TASK DETAILS
Return every line from the one with "Click the word Zeitpunkt above the time field" through the one with "Task: Click the help question mark icon", inclusive, exactly as it appears below.

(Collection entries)
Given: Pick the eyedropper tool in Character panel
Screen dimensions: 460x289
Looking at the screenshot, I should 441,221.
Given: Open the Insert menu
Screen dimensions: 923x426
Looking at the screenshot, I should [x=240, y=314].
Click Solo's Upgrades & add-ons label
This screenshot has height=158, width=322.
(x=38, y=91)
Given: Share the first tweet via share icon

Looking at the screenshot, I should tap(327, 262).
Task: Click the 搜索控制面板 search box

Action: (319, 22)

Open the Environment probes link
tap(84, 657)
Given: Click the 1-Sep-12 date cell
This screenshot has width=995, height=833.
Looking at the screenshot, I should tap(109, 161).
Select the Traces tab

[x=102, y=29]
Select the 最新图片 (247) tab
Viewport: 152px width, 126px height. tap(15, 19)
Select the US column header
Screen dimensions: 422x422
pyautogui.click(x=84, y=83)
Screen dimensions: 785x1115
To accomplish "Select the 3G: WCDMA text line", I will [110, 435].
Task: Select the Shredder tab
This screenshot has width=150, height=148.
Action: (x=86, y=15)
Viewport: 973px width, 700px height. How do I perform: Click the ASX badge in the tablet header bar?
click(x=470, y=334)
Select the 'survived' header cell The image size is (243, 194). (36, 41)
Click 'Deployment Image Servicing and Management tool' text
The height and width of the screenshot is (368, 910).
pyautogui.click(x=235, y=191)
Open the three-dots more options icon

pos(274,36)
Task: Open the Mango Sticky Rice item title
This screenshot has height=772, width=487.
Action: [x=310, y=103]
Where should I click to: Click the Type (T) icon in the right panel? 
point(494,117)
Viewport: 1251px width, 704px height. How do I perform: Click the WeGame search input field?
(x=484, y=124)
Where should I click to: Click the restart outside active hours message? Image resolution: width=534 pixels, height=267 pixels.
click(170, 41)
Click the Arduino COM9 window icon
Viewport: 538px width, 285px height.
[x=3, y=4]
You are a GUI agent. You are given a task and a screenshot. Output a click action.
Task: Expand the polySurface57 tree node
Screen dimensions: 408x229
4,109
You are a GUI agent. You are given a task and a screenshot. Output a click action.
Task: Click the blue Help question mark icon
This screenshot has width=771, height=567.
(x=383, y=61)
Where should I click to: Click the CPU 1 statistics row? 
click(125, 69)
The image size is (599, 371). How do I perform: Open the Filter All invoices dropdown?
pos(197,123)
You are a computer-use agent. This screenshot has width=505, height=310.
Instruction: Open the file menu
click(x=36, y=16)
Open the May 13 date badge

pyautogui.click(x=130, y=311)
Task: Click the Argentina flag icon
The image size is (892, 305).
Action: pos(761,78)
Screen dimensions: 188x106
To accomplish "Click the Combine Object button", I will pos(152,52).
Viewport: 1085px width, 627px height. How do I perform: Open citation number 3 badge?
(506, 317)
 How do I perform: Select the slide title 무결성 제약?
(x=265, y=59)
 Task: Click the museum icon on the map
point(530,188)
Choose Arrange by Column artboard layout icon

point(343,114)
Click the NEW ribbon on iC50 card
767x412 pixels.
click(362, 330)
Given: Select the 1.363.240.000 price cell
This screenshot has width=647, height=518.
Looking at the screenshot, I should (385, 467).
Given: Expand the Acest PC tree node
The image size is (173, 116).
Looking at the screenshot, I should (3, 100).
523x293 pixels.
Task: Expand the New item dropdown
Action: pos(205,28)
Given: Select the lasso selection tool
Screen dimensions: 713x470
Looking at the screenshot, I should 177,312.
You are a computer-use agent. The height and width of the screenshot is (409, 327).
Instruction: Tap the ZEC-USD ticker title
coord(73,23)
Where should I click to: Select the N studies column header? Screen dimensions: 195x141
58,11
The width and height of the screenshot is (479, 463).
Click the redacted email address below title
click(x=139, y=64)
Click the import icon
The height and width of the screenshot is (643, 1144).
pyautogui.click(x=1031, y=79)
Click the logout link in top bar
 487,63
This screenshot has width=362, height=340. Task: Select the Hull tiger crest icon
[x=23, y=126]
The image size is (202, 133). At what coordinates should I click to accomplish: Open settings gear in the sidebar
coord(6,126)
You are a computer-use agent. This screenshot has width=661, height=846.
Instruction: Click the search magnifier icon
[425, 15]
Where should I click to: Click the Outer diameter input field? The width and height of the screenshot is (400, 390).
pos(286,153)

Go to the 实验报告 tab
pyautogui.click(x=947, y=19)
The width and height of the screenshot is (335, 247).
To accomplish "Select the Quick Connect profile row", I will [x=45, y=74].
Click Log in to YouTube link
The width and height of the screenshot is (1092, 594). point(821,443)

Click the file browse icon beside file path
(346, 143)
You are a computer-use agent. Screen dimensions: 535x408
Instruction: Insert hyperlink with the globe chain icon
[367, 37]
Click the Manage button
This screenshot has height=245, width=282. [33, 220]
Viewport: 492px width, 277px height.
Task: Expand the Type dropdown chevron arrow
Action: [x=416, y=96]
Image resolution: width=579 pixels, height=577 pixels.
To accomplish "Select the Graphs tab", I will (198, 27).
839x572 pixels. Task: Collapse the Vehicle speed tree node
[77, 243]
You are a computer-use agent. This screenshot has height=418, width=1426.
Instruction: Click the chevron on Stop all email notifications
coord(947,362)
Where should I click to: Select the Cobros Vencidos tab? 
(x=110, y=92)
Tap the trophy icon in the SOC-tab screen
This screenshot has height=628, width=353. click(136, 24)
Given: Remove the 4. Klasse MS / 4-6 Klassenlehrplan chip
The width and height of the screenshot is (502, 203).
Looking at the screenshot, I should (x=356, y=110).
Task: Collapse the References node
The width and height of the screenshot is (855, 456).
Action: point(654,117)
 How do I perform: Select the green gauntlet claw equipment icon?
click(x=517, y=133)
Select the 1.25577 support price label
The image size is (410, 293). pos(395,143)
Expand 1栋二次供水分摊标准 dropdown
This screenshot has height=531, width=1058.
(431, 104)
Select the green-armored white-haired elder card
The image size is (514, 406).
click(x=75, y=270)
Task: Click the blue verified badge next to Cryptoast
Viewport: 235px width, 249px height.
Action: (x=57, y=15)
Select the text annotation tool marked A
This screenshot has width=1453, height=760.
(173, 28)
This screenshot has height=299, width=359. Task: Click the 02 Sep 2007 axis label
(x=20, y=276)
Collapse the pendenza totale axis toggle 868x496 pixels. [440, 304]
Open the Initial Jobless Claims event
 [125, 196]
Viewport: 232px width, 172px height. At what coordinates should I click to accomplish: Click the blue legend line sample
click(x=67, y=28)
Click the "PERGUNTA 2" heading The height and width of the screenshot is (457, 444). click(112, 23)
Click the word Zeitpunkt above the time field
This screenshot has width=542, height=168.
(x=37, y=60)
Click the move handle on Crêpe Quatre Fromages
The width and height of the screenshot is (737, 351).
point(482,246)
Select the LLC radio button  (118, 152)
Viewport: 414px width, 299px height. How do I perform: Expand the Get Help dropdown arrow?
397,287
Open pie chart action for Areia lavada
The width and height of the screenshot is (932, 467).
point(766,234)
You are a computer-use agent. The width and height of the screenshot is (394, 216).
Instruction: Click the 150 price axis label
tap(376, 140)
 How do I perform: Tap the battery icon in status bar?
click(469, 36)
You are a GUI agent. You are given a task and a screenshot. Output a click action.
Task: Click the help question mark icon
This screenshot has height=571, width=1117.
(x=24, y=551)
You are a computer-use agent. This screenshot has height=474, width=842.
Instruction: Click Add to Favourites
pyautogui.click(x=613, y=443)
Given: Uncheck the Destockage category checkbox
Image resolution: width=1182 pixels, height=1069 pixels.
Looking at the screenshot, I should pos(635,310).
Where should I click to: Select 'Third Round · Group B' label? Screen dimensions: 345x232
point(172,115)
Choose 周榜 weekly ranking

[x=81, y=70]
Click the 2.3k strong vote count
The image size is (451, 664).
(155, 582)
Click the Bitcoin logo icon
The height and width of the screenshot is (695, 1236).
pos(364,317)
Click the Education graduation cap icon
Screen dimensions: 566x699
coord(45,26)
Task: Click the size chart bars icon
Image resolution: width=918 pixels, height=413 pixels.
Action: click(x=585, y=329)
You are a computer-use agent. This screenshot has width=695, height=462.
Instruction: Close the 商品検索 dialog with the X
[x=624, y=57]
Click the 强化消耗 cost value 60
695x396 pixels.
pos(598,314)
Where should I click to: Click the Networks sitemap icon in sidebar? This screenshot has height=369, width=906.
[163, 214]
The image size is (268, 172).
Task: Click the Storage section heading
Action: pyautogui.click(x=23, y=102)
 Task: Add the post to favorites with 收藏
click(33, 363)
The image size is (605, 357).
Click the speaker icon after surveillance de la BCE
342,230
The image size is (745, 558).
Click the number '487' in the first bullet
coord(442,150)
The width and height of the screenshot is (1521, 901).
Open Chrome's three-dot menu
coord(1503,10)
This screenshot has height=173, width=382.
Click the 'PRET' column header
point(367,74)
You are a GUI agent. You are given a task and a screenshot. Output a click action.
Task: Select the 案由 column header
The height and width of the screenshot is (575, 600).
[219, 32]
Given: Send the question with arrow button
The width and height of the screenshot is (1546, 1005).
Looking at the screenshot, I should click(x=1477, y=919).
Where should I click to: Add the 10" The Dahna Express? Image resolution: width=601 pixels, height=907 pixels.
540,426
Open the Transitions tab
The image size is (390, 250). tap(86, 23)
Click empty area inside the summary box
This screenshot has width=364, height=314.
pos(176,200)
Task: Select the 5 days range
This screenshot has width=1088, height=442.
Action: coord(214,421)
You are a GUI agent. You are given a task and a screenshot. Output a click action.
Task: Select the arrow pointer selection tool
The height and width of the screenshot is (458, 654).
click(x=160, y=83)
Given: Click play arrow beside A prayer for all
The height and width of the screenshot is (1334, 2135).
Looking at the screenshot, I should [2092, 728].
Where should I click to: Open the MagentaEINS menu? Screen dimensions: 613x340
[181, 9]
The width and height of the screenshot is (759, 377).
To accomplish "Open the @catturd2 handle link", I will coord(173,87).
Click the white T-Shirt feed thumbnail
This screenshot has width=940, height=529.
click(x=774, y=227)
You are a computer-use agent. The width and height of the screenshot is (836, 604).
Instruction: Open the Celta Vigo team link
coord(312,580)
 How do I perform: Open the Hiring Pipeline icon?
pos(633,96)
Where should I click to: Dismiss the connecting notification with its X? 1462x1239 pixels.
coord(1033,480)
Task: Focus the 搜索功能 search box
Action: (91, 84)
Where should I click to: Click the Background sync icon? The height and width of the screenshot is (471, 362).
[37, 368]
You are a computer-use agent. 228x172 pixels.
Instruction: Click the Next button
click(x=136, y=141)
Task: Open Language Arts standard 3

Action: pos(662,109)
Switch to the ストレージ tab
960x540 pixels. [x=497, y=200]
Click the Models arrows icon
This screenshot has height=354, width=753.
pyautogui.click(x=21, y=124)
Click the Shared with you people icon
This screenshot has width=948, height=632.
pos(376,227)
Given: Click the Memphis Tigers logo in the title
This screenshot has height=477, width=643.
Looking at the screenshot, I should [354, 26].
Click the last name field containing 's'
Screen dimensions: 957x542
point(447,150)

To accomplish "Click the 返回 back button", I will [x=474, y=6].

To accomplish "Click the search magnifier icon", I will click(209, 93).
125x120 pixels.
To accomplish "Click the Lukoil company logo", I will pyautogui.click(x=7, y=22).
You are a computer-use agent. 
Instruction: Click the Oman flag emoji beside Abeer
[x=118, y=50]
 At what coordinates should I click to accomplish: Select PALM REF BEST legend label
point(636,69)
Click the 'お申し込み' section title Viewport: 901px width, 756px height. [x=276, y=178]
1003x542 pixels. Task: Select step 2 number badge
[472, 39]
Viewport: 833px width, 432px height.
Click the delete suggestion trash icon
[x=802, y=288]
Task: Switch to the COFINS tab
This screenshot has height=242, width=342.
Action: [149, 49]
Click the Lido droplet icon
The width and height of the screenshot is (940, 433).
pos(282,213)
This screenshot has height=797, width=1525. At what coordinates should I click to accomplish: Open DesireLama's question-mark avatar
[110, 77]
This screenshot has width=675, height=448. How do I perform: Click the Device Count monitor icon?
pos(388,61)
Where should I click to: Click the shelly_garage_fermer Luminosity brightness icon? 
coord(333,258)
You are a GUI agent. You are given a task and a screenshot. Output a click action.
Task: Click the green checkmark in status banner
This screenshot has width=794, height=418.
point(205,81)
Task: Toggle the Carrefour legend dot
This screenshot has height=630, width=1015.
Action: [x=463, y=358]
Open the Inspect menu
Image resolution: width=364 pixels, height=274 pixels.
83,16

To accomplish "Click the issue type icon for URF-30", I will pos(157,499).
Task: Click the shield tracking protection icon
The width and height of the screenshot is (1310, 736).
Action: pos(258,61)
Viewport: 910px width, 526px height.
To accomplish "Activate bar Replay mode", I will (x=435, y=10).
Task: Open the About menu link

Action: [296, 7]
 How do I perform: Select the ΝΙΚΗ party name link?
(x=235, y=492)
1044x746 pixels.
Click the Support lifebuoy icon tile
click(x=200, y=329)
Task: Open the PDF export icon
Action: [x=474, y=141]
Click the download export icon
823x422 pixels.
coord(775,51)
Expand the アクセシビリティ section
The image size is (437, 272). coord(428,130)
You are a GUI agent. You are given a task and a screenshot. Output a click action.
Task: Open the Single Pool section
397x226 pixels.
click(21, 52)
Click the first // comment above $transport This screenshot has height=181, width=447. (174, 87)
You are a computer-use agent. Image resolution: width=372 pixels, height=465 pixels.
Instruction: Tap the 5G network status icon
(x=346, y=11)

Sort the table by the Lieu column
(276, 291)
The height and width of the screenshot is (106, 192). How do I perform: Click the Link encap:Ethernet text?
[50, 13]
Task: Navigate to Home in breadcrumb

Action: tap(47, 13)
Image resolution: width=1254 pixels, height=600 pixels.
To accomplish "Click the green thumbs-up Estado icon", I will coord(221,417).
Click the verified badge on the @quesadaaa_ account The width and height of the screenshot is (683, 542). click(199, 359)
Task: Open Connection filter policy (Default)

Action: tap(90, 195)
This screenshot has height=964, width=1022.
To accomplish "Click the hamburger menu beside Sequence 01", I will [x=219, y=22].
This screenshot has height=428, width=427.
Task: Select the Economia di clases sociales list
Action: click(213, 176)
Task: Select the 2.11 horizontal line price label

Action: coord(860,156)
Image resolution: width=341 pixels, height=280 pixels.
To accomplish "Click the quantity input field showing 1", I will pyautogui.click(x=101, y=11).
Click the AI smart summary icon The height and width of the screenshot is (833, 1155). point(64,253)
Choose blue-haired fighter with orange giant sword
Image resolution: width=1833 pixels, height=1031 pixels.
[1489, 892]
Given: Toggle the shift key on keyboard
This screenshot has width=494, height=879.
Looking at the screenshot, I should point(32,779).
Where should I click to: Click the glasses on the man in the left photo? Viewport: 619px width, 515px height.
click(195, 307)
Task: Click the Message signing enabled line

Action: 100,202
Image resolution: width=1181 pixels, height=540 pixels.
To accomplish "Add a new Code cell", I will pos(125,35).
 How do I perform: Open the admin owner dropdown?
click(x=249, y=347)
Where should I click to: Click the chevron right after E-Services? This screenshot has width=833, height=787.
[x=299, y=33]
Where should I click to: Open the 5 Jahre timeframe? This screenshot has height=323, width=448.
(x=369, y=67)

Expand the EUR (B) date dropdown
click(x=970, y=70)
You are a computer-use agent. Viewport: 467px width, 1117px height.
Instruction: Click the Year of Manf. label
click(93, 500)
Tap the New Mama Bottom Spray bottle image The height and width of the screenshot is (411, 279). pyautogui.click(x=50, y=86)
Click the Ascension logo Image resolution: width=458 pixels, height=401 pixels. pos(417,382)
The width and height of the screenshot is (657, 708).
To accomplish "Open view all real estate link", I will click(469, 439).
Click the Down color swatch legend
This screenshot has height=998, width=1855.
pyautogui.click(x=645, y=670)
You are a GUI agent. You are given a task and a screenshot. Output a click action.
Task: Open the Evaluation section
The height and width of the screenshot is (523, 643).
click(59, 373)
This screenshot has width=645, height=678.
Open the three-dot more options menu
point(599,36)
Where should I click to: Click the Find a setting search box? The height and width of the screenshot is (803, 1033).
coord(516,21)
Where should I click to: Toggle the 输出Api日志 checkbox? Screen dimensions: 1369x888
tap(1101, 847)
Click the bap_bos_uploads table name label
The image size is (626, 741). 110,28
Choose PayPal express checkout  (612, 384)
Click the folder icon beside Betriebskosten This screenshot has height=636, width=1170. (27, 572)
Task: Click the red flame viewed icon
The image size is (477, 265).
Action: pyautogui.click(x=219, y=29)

PROBLEM SOLUTION
Click the word Zeitpunkt above the time field
This screenshot has width=542, height=168.
(x=37, y=60)
Click the move handle on Crêpe Quatre Fromages
The width and height of the screenshot is (737, 351).
point(482,246)
Select the LLC radio button  (118, 152)
Viewport: 414px width, 299px height. How do I perform: Expand the Get Help dropdown arrow?
397,287
Open pie chart action for Areia lavada
The width and height of the screenshot is (932, 467).
point(766,234)
You are a computer-use agent. The width and height of the screenshot is (394, 216).
Instruction: Click the 150 price axis label
tap(376, 140)
 How do I perform: Tap the battery icon in status bar?
click(469, 36)
You are a GUI agent. You are given a task and a screenshot. Output a click action.
Task: Click the help question mark icon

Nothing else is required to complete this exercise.